** Opening Data shown block **

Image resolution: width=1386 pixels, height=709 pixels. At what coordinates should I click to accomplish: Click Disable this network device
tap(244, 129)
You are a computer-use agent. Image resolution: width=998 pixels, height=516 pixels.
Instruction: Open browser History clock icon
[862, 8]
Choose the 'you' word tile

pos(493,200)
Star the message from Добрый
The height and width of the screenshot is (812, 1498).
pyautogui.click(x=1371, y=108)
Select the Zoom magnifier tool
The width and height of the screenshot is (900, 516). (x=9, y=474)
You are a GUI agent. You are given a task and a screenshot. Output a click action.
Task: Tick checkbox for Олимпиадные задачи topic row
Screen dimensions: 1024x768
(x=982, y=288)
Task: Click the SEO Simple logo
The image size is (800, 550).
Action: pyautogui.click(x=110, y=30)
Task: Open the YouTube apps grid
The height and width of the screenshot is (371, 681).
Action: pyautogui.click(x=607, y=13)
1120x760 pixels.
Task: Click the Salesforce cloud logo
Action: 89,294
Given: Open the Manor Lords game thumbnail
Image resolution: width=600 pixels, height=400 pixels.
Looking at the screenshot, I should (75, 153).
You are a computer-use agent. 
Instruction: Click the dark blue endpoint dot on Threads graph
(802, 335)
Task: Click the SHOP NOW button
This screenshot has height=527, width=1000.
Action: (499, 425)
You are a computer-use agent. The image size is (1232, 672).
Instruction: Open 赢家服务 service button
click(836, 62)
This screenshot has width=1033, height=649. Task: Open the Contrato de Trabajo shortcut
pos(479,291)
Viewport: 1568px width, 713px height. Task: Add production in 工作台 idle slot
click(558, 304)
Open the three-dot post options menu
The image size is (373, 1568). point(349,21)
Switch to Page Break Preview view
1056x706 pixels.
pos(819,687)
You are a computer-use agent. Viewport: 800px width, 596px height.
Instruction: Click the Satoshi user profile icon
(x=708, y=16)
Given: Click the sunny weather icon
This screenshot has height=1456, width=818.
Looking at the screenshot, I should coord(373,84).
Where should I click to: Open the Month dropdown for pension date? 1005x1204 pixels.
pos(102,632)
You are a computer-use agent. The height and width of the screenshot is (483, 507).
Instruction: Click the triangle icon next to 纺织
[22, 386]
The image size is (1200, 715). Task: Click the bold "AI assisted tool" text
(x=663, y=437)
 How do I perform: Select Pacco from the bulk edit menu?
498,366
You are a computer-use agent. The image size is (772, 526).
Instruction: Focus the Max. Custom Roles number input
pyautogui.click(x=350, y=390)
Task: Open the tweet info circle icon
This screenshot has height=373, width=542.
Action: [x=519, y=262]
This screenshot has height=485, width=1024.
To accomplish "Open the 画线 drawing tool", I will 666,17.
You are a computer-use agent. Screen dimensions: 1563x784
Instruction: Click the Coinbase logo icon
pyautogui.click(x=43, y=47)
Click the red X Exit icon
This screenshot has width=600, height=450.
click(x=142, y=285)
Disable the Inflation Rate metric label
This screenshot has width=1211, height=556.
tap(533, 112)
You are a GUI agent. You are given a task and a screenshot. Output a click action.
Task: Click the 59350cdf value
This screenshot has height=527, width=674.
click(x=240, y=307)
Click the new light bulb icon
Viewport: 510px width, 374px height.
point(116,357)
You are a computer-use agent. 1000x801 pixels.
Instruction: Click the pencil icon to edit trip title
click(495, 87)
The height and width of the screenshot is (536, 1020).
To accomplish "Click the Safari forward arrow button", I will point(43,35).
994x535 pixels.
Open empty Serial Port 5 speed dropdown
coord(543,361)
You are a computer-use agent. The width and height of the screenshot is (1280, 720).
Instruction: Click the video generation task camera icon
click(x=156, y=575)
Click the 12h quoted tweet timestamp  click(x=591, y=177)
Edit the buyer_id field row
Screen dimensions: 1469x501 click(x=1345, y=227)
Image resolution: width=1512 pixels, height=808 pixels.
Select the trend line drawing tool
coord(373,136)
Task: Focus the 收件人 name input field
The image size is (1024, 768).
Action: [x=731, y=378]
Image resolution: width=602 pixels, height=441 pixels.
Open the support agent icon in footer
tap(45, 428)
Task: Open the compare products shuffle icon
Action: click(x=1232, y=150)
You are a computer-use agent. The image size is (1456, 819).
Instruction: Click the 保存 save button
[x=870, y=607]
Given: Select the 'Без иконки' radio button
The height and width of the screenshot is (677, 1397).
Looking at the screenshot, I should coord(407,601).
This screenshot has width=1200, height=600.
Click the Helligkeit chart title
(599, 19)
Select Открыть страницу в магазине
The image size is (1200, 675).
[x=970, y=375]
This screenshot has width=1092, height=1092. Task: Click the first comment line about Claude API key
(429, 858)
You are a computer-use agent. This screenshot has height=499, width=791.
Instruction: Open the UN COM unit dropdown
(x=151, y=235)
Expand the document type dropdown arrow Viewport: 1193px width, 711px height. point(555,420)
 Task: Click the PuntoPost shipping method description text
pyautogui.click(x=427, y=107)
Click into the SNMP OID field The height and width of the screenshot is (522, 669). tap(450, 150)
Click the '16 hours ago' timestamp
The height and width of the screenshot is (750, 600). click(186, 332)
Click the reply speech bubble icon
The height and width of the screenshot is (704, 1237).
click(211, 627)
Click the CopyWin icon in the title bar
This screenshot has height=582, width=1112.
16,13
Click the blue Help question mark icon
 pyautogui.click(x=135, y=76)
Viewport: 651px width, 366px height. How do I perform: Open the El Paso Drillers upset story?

** Closing Data shown block **

Exercise aim:
Only the number should be given: the count of lines in the entries that contain the string "arrow".

Result:
2